Task requirements: Report how many lines in the data below contain the string "title", treating uppercase and lowercase as different, and give only the number.

Provided records:
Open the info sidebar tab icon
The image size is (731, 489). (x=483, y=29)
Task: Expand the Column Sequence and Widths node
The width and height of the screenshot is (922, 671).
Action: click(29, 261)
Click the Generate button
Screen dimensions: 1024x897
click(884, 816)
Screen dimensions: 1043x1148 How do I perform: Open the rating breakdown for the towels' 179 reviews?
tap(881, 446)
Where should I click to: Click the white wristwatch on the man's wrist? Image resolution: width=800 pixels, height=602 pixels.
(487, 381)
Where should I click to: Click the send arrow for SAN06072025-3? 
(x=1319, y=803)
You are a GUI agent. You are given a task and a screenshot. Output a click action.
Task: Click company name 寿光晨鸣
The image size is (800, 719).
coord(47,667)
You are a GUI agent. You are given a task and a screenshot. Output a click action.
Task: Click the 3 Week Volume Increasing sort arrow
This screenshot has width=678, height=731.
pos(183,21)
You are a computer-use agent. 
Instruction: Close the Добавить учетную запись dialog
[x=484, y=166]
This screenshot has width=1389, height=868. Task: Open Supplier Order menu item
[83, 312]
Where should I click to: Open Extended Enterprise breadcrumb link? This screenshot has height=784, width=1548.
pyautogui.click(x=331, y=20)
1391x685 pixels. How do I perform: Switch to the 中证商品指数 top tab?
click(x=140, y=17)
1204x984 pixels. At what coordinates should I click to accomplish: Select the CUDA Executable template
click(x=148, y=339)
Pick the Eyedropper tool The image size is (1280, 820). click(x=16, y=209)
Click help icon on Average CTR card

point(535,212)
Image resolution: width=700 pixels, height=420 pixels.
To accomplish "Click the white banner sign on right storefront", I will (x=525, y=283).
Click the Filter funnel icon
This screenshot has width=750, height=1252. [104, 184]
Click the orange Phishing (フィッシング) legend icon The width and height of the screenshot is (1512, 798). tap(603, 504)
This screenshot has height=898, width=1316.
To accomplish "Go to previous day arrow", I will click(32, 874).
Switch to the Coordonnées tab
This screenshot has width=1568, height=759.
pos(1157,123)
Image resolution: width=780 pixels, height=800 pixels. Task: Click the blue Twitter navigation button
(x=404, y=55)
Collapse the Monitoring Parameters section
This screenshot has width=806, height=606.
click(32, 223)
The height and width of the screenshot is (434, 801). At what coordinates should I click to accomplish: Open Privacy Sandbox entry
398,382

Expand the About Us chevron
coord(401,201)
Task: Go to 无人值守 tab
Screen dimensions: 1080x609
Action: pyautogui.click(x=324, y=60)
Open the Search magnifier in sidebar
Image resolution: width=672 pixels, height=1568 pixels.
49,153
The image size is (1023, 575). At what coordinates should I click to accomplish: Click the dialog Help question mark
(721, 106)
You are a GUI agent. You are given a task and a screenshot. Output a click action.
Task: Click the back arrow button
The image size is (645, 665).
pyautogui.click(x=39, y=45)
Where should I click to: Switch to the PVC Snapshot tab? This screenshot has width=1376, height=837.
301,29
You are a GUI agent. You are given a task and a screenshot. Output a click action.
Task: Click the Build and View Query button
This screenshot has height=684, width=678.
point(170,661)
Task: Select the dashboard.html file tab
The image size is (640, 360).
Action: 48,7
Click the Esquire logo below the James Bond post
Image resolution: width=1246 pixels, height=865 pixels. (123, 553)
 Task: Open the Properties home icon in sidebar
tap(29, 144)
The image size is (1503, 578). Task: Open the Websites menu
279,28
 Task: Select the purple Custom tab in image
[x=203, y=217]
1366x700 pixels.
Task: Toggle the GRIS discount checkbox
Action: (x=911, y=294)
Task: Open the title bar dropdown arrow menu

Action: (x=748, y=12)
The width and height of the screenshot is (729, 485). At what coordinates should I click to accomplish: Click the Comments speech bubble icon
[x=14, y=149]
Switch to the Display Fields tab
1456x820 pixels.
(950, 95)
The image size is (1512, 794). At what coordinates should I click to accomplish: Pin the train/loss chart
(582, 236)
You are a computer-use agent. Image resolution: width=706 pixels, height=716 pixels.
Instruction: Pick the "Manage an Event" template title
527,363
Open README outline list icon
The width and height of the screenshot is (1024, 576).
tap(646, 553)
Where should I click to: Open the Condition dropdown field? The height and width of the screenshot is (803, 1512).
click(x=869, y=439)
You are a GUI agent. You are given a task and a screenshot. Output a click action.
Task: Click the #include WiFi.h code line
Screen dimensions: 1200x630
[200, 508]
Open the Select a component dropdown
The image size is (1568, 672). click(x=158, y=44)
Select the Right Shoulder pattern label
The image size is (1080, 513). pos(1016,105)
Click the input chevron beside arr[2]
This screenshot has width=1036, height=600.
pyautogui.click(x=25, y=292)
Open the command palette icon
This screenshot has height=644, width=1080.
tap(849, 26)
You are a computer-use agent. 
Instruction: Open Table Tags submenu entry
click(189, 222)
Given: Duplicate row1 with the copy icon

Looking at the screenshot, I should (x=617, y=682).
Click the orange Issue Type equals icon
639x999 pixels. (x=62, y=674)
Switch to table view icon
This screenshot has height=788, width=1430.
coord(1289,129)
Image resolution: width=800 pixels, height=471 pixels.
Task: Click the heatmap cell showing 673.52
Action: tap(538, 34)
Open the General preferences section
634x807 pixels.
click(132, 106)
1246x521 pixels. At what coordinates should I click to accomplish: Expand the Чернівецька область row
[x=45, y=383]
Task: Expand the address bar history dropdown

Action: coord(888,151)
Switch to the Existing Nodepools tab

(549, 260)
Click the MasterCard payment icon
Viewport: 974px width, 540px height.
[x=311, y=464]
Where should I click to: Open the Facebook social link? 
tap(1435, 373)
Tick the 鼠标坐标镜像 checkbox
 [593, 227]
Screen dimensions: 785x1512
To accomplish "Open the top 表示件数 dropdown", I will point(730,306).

Answer in full: 2